Y aquí aparece una coincidencia que solo ahora, mientras escribo estas líneas, alcanzo a apreciar en toda su dimensión. Fernando me abrió un espacio cuando yo era un muchacho que tenía una vida musical por delante. Más de cuarenta años después, sigue abriéndome espacios cuando buena parte de esa vida musical ha quedado detrás. Entre una cosa y la otra han pasado casi todas nuestras vidas.

Por eso mi gratitud no es simplemente por lo que Fernando ha hecho por “el jazz dominicano”, como si habláramos de una abstracción. Es por lo que ha hecho por los músicos; por los que comienzan y por los que regresamos… por quienes necesitan una primera oportunidad y por quienes agradecemos tener una más.
Hacerlo una vez requiere entusiasmo. Hacerlo durante tanto tiempo requiere nada menos que tenacidad.

Curiosamente, cuando Fernando me entrevistó tiempo atrás y me preguntó por los medios y el jazz en nuestro país, al referirme a su trabajo utilicé precisamente dos palabras: impresionante y tenaz. No las escribo ahora porque haya llegado un aniversario. Ya lo pensaba entonces.

He vivido suficiente para saber que comenzar cosas no es tan difícil. Lo verdaderamente extraordinario es permanecer. Permanecer cuando falta apoyo, cuando los recursos son escasos, cuando la respuesta no corresponde al esfuerzo. Pero también cuando hay que hacer más de lo que razonablemente permiten las fuerzas. Cuando uno mismo probablemente se pregunta si vale la pena continuar. 

Fernando ha continuado. Y eso me habla de una pasión genuina. Porque la pasión verdadera no es solo entusiasmo. El entusiasmo puede durar una temporada; pero la pasión que merece ese nombre sobrevive a las decepciones, se adapta, insiste y vuelve a encontrar razones para hacerlo otra vez.
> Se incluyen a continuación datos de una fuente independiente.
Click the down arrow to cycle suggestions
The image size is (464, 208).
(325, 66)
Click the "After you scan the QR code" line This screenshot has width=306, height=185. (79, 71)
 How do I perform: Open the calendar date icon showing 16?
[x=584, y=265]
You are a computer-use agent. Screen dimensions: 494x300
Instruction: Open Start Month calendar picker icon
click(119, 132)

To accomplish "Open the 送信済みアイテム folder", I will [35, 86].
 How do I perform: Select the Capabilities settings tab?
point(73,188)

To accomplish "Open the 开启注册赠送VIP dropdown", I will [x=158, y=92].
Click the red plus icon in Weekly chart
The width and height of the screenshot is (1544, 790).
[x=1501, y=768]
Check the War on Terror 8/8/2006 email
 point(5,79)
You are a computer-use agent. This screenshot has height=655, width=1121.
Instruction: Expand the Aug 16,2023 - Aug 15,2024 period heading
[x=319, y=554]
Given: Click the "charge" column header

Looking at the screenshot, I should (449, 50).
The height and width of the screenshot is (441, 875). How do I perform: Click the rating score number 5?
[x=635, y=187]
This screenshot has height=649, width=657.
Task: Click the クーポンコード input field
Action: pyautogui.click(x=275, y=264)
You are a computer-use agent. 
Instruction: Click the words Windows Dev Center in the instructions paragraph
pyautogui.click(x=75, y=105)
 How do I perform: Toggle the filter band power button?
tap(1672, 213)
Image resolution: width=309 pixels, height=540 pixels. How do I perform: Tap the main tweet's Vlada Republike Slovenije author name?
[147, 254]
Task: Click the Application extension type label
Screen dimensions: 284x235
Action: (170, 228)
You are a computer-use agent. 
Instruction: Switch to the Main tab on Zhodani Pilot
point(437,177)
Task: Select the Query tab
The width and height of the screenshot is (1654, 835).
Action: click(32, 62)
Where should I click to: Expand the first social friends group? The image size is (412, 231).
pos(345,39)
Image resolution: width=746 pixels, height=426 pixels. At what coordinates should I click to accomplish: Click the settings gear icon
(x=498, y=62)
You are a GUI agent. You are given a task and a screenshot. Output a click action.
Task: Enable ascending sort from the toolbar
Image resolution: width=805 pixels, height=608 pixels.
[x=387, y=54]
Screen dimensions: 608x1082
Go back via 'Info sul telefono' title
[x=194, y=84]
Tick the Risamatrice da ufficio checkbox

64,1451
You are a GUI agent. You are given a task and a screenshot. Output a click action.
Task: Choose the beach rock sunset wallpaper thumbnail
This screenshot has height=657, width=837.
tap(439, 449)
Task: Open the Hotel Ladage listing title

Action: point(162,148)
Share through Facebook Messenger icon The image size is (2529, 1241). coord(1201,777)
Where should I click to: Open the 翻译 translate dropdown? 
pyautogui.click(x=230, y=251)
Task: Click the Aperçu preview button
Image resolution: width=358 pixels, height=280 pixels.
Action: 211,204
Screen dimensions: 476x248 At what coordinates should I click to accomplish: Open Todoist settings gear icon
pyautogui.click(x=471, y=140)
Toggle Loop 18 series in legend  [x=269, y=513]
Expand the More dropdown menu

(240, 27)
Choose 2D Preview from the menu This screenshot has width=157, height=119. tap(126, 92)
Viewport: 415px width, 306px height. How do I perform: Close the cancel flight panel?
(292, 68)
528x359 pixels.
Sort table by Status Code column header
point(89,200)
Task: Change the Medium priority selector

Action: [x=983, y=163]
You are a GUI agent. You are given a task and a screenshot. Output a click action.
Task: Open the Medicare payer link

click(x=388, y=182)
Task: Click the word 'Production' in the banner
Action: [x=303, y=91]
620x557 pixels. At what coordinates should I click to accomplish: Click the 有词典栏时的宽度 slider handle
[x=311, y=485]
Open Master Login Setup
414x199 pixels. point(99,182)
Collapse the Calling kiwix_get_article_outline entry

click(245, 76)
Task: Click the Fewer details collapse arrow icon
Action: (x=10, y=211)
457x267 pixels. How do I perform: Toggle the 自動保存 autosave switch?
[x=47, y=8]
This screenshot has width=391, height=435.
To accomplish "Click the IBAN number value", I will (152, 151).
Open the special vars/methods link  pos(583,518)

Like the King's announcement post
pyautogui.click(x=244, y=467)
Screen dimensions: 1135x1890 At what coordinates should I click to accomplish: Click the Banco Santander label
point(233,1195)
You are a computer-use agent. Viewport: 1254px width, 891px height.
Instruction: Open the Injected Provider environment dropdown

Pero hay una evidencia de la influencia de Fernando que para mí supera los números, los conciertos, los artículos y hasta los cientos de músicos que hemos recibido aplausos al presentar nuestras propuestas en espacios que él ha ayudado a crear.
Está mucho más cerca de él… en su propia casa. Uno de sus hijos decidió ser músico. Y no simplemente músico: abrazó el jazz y el contrabajo. Eso me dice muchísimo!!!

Es relativamente fácil influir sobre quienes nos conocen desde cierta distancia. Podemos entusiasmar a quienes ven solamente el resultado final. Pero nuestros hijos ven otra cosa. Ellos conocen el costo. Ven el cansancio. Conocen las frustraciones que nadie publica. Escuchan las conversaciones cuando todo termina. Saben cuánto se ha entregado y cuánto ha costado. Por eso, cuando después de ver todo aquello un hijo termina amando lo que su padre ama, estamos delante de una clase diferente de influencia. Una que no se impone, sino que se contagia.

Y quizás sea esa, para mí, una de las imágenes más hermosas de esta historia: un hombre que no era músico amó tanto esta música que dedicó buena parte de su vida a crear espacios para quienes sí lo éramos, y terminó transmitiendo esa pasión dentro de su propia casa.

No sé si Fernando imaginó algo de esto aquella noche de 2006 cuando estaba prácticamente solo escuchando jazz. Mucho menos podía imaginarlo aquel joven gerente que, veinticinco años antes, pensó que poner un trío a tocar jazz y fusión podía ser una buena manera de llenar las primeras horas de la noche en La Canasta.

Pero yo estaba allí. Y más de cuarenta años después, aquí estamos todavía. Él, creando espacios… yo, de vez en cuando, volviendo a tocar.

Por eso, Fernando, gracias. Gracias por la pasión, por la amistad, por la tenacidad. Gracias por las primeras oportunidades y por las oportunidades de volver. Gracias por haber insistido tantas veces cuando probablemente habría sido más fácil no hacerlo.

Y gracias, sobre todo, por algo que comenzaste a hacer mucho antes de que existiera Jazz en Dominicana y que, afortunadamente, todavía no has dejado de hacer: seguir escuchando.